■ **Data supplied**:
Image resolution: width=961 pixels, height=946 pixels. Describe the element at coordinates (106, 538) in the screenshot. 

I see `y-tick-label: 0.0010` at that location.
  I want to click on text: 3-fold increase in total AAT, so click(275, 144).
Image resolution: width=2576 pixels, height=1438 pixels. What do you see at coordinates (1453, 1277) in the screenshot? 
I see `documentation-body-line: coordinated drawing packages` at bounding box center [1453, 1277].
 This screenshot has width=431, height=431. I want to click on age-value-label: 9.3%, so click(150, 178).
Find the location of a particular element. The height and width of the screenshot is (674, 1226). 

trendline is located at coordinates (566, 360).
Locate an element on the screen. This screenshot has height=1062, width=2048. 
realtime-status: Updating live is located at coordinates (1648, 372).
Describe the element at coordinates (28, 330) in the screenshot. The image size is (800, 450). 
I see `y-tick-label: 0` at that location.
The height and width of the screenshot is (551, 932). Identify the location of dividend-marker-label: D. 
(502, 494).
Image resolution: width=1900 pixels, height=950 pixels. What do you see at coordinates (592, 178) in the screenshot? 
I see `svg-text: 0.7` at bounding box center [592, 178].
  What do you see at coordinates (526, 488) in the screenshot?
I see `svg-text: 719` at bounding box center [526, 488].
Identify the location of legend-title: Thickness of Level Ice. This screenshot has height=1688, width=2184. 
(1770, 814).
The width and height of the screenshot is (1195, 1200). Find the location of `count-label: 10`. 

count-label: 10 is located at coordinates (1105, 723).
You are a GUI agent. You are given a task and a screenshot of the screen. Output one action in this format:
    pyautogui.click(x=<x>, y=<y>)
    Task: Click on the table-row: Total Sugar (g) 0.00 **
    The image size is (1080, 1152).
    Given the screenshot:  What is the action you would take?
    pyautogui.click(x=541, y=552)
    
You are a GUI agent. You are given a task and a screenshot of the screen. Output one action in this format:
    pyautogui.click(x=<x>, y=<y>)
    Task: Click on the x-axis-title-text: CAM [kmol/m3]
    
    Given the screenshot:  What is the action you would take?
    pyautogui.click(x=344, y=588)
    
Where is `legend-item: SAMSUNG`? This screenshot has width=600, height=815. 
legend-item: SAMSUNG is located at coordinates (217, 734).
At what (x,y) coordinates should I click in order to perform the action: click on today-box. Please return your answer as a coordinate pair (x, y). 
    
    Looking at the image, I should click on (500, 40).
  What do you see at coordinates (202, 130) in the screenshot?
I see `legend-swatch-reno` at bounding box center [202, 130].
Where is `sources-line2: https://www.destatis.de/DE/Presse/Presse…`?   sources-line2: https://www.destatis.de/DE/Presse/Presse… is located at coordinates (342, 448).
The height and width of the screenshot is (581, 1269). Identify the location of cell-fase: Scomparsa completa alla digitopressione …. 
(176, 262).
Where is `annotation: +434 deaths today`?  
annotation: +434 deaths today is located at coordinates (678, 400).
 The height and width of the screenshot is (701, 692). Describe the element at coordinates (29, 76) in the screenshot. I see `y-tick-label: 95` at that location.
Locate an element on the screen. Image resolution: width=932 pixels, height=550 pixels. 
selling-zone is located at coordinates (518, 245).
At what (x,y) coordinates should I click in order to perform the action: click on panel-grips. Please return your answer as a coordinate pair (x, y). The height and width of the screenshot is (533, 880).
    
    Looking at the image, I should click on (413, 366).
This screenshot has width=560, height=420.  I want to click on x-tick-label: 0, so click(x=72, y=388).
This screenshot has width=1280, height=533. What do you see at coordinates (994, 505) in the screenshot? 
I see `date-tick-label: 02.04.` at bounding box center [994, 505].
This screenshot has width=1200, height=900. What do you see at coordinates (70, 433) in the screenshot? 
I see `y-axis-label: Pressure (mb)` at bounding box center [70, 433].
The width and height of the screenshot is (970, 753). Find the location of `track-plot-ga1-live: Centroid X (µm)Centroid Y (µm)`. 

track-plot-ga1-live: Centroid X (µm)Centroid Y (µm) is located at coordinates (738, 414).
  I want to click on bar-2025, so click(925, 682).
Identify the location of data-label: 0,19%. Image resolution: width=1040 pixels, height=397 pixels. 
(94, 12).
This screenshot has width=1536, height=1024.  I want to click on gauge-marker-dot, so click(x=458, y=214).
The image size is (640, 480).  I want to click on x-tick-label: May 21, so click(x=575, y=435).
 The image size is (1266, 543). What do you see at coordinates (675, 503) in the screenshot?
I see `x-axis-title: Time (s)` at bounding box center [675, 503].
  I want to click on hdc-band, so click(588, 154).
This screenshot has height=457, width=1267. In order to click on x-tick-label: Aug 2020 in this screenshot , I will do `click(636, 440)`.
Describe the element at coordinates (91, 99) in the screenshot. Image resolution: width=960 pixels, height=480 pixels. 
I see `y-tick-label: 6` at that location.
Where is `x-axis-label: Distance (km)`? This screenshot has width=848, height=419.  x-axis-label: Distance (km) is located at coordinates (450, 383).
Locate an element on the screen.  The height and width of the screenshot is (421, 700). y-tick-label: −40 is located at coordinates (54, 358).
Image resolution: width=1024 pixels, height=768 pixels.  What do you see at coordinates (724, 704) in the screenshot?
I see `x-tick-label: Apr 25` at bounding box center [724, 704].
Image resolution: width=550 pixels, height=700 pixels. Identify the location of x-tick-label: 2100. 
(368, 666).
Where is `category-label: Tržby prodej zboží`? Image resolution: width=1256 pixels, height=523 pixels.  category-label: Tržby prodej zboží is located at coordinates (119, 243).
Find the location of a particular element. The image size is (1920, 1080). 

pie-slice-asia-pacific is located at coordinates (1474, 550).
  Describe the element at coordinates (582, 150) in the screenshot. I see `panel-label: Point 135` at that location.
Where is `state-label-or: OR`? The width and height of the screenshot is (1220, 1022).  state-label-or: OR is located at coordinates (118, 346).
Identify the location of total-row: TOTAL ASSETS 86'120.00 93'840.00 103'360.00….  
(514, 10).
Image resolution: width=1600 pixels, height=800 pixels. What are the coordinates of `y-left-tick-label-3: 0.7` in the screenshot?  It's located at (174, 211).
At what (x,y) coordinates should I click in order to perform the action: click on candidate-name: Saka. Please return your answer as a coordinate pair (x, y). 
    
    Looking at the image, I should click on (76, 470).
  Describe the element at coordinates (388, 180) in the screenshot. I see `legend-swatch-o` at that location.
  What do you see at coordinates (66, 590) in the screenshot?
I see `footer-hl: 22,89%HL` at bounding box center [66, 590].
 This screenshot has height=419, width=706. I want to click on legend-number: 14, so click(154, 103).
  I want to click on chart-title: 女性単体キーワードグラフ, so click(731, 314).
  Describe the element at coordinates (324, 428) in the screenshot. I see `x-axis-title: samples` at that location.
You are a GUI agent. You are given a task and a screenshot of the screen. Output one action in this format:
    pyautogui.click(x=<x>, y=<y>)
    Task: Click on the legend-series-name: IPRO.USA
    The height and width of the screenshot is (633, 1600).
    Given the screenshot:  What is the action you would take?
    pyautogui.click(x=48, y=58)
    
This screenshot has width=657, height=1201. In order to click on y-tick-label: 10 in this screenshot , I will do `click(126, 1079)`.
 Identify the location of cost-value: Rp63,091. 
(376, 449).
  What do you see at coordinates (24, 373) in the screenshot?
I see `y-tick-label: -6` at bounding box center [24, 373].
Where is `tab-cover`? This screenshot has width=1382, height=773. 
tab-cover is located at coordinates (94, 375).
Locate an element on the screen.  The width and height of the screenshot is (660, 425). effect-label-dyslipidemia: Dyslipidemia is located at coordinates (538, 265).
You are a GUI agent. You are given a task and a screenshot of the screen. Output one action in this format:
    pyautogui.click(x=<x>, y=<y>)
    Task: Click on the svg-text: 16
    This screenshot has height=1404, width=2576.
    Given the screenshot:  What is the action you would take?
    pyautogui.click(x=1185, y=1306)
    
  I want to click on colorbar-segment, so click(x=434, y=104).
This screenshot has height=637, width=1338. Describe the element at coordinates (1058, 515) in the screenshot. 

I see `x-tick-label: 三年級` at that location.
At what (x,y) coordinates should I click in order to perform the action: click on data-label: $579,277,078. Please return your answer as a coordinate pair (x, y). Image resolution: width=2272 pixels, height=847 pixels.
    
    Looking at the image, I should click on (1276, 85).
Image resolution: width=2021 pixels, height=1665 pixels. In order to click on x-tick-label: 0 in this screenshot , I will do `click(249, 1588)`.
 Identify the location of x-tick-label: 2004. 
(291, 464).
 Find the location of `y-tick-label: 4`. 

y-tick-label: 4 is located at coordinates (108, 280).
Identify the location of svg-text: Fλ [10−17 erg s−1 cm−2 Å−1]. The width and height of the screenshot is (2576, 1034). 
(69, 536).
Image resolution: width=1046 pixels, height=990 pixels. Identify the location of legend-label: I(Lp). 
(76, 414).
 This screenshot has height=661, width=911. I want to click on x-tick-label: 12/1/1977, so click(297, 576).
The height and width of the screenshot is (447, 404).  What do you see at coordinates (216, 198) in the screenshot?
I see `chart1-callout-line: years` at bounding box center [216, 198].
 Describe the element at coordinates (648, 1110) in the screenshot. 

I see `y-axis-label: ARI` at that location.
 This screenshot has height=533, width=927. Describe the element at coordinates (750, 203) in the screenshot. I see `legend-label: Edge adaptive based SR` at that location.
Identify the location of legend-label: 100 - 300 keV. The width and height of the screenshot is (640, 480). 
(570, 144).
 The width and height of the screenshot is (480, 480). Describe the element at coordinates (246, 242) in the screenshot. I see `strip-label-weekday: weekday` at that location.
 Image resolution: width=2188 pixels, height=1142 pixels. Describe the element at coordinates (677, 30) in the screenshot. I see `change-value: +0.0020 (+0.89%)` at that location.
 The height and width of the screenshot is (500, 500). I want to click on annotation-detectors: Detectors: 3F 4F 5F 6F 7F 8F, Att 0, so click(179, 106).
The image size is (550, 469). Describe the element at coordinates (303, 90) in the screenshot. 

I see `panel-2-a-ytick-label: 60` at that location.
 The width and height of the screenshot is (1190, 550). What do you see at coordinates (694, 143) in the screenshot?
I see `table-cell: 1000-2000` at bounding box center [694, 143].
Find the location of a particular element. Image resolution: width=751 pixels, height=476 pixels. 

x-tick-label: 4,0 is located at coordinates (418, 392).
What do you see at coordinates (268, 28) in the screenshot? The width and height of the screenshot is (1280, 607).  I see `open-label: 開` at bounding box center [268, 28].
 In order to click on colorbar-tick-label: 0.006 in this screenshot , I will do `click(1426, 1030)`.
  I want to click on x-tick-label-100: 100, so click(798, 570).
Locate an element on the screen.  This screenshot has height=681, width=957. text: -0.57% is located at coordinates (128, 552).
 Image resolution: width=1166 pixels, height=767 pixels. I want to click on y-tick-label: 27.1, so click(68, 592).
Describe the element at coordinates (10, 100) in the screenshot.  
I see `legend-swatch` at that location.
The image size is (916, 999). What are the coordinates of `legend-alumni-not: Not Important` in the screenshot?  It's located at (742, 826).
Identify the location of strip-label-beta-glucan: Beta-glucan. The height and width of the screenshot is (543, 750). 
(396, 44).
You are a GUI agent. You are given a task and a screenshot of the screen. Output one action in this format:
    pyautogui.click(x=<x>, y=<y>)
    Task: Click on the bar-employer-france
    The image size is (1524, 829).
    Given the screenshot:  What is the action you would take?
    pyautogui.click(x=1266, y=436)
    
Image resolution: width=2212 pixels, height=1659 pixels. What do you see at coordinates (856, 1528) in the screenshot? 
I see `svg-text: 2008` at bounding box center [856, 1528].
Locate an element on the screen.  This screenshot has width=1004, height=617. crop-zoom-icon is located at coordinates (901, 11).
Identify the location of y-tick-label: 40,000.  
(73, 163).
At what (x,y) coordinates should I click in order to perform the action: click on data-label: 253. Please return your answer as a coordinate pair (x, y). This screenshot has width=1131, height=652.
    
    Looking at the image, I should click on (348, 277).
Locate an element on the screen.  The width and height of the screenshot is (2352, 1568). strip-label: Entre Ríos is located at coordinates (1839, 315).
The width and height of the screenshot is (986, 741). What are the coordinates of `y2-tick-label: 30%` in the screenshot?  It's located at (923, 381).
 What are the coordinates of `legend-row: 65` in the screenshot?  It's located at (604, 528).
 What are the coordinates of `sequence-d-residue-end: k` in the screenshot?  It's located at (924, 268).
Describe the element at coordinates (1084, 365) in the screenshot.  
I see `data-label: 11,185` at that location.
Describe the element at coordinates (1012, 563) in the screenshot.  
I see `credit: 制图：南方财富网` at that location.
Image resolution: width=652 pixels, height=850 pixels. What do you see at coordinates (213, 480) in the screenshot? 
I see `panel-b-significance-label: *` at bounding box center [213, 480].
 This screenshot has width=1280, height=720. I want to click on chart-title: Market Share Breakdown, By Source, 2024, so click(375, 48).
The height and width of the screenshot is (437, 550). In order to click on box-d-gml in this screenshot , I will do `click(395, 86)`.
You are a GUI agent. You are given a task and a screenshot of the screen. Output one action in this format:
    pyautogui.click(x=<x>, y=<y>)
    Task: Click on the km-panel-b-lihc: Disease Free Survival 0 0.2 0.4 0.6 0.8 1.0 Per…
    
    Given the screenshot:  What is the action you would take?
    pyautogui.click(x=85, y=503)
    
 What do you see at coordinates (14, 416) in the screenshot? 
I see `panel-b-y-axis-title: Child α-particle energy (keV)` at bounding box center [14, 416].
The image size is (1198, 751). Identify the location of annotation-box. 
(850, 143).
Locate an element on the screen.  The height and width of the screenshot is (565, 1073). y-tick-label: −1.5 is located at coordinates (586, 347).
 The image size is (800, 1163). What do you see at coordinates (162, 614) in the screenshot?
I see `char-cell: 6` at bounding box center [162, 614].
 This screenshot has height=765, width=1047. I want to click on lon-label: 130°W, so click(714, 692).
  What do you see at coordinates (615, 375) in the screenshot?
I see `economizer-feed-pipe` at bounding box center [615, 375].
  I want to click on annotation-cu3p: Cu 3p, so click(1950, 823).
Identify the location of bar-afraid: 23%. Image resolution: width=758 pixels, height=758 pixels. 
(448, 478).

■ **What you will do**: Update the entries from the line containing "Describe the element at coordinates (1012, 563)" down to the line containing "This screenshot has width=1280, height=720." by replacing "Describe" with "Identify", and leave everything else unchanged.

■ **Response area**:
Identify the element at coordinates (1012, 563) in the screenshot.  
I see `credit: 制图：南方财富网` at that location.
Image resolution: width=652 pixels, height=850 pixels. What do you see at coordinates (213, 480) in the screenshot? 
I see `panel-b-significance-label: *` at bounding box center [213, 480].
 This screenshot has width=1280, height=720. I want to click on chart-title: Market Share Breakdown, By Source, 2024, so click(375, 48).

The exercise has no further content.